[Stored records]
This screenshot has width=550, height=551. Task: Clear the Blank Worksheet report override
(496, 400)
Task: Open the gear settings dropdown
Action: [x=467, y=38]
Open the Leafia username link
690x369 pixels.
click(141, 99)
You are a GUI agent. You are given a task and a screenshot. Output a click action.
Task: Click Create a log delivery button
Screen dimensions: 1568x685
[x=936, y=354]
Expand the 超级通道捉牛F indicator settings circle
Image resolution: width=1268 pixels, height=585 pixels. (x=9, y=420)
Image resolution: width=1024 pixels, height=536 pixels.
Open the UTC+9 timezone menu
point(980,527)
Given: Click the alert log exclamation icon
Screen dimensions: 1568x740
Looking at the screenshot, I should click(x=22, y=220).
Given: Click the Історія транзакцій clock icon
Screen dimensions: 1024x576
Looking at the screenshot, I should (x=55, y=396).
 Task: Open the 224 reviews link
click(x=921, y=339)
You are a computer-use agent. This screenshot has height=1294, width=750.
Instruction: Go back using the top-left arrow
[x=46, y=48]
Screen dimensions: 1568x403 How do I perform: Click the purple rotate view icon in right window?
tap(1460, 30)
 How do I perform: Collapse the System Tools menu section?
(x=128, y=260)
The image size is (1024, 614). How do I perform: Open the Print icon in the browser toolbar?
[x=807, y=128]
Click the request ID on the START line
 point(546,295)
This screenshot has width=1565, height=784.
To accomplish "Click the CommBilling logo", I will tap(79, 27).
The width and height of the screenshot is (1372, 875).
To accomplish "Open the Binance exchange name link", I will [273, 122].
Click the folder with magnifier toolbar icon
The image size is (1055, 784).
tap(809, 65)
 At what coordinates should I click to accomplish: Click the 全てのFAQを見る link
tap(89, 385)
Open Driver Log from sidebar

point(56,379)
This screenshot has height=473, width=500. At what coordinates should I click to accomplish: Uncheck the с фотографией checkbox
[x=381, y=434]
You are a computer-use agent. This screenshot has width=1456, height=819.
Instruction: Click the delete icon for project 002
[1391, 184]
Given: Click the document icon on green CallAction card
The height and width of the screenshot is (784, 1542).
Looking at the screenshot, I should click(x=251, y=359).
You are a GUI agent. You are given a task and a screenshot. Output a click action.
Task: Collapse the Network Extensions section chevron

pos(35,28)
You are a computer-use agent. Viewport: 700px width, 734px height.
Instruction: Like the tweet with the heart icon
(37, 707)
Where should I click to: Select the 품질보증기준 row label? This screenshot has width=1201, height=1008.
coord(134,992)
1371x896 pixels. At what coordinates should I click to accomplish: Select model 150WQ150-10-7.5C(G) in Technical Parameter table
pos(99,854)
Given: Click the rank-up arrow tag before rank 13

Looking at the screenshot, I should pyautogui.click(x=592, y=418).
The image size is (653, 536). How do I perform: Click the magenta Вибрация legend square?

[Problem to solve]:
What should appear is an exact copy of the lines from the one with "Task: Collapse the" through the end of the entries above, ends included, and no other text.

[Answer to this exercise]:
Task: Collapse the Network Extensions section chevron

pos(35,28)
You are a computer-use agent. Viewport: 700px width, 734px height.
Instruction: Like the tweet with the heart icon
(37, 707)
Where should I click to: Select the 품질보증기준 row label? This screenshot has width=1201, height=1008.
coord(134,992)
1371x896 pixels. At what coordinates should I click to accomplish: Select model 150WQ150-10-7.5C(G) in Technical Parameter table
pos(99,854)
Given: Click the rank-up arrow tag before rank 13

Looking at the screenshot, I should pyautogui.click(x=592, y=418).
The image size is (653, 536). How do I perform: Click the magenta Вибрация legend square?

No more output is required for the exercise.